Tuesday, October 06, 2009

Converting XML to POGO

Suppose we want to convert XML to Groovy bean:

class MyBean {
String strField
float floatField
int intField
boolean boolField
}

def message = "<xml stringAttr='String Value' boolAttr='true' />"

def xml = new XmlSlurper().parseText(message)

def bean = new MyBean(
strField: xml.@stringAttr,
boolField: xml.@boolAttr
)

Everything looks good, even assertions succeed

assert 'String Value' == bean.strField
assert bean.boolField

Now let's try false value:

message = "<xml stringAttr='String Value' boolAttr='false' />"
assert !bean.boolField

Oops, the assertion failed. Why? Because xml.@boolAttr cast to boolean always returns true. The correct implementation must be like this:

message = "<xml stringAttr='String Value' floatAttr='3.14' intAttr='9' boolAttr='false' />"

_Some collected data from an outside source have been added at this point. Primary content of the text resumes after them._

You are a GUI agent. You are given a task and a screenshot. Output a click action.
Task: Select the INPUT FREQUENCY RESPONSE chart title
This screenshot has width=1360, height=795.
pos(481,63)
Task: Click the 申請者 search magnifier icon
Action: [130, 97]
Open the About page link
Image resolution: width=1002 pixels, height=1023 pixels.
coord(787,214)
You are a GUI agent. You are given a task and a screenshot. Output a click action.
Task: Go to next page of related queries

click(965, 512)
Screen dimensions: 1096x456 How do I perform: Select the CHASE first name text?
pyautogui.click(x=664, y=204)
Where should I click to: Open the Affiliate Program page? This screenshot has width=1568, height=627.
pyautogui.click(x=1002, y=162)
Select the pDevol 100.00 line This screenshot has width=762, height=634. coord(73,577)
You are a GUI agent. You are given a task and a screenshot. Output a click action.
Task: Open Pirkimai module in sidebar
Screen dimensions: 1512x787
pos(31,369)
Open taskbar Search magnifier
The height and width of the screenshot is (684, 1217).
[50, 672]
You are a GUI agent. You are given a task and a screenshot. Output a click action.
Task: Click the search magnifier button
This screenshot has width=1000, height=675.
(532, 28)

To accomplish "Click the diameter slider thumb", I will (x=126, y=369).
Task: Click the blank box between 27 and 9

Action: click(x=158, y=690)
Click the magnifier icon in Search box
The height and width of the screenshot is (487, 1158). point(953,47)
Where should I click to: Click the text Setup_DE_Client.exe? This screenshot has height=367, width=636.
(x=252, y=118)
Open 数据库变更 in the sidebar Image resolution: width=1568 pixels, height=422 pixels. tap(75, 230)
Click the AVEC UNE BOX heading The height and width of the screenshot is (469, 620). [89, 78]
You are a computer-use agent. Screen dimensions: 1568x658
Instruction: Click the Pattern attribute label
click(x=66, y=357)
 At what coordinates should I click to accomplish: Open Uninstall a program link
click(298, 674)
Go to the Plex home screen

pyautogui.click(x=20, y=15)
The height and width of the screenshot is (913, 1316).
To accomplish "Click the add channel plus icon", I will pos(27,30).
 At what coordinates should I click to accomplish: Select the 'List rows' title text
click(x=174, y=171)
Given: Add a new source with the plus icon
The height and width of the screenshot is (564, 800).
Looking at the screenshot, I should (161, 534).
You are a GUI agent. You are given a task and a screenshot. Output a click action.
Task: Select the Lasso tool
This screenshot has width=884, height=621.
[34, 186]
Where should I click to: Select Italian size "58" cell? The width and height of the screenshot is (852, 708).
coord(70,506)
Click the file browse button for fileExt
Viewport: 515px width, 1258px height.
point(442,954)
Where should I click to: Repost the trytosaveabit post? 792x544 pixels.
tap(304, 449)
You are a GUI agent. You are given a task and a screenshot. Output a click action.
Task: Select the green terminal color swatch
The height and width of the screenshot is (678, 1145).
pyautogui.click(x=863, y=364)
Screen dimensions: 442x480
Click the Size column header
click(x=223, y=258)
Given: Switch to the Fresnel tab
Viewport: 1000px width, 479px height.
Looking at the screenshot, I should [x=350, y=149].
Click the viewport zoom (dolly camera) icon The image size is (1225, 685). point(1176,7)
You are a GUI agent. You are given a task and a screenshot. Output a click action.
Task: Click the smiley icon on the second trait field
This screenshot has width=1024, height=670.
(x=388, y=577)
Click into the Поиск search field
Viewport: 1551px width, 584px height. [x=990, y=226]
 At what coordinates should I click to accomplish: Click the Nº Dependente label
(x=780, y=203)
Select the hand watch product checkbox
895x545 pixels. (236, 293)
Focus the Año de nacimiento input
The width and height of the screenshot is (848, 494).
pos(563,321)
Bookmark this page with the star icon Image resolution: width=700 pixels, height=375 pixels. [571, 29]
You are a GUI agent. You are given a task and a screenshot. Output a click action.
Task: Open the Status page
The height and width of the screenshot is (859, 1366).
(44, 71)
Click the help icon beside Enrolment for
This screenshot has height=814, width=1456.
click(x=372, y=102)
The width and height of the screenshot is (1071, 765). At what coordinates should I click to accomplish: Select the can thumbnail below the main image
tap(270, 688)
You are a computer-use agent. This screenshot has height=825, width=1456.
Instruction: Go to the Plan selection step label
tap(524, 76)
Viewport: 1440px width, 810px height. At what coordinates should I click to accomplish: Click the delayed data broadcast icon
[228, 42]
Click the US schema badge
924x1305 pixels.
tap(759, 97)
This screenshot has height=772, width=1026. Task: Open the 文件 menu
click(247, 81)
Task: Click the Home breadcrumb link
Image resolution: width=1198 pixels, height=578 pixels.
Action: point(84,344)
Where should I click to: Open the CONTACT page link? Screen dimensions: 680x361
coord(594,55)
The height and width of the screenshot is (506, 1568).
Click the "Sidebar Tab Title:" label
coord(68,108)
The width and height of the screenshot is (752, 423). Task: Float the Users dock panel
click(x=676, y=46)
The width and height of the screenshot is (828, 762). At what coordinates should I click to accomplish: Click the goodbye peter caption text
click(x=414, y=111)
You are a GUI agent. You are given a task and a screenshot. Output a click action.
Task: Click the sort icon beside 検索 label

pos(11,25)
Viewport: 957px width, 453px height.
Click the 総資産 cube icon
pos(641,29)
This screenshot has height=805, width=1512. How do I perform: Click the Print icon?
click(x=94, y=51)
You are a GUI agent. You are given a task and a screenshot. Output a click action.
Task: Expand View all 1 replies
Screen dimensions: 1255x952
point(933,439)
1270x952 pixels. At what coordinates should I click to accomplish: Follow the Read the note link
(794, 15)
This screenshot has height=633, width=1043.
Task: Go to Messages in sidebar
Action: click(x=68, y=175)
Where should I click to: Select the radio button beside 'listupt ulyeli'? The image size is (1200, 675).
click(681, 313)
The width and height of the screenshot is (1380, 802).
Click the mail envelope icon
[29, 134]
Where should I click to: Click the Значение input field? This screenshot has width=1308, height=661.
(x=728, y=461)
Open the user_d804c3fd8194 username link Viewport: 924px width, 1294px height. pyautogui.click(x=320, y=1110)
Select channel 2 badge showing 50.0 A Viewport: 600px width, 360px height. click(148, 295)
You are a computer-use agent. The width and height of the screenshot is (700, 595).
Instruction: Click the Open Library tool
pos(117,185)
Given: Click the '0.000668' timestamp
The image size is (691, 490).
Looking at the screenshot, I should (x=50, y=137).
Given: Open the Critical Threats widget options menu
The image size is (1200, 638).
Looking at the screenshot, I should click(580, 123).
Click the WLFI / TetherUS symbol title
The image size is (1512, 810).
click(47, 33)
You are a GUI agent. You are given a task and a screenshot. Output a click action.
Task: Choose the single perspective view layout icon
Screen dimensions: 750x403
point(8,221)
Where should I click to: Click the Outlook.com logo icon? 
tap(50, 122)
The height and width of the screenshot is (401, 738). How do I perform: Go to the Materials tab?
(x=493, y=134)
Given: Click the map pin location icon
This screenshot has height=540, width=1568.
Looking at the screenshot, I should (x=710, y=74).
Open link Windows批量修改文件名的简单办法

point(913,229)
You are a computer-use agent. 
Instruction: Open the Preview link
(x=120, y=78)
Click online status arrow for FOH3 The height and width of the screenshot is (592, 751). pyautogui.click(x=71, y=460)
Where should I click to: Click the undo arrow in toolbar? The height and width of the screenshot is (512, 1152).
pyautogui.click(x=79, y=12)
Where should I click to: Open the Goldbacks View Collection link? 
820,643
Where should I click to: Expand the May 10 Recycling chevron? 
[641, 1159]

xml = new XmlSlurper().parseText(message)

bean = new MyBean(
strField: xml.@stringAttr.toString(),
floatField: xml.@floatAttr.toFloat(),
intField: xml.@intAttr.toInteger(),
boolField: xml.@boolAttr.toBoolean()
)
assert 'String Value' == bean.strField
assert 3.14F == bean.floatField
assert 9 == bean.intField
assert !bean.boolField

Now everything works properly. The moral of this blog post: Create more unit tests (assertions), especially when you work with dynamic language.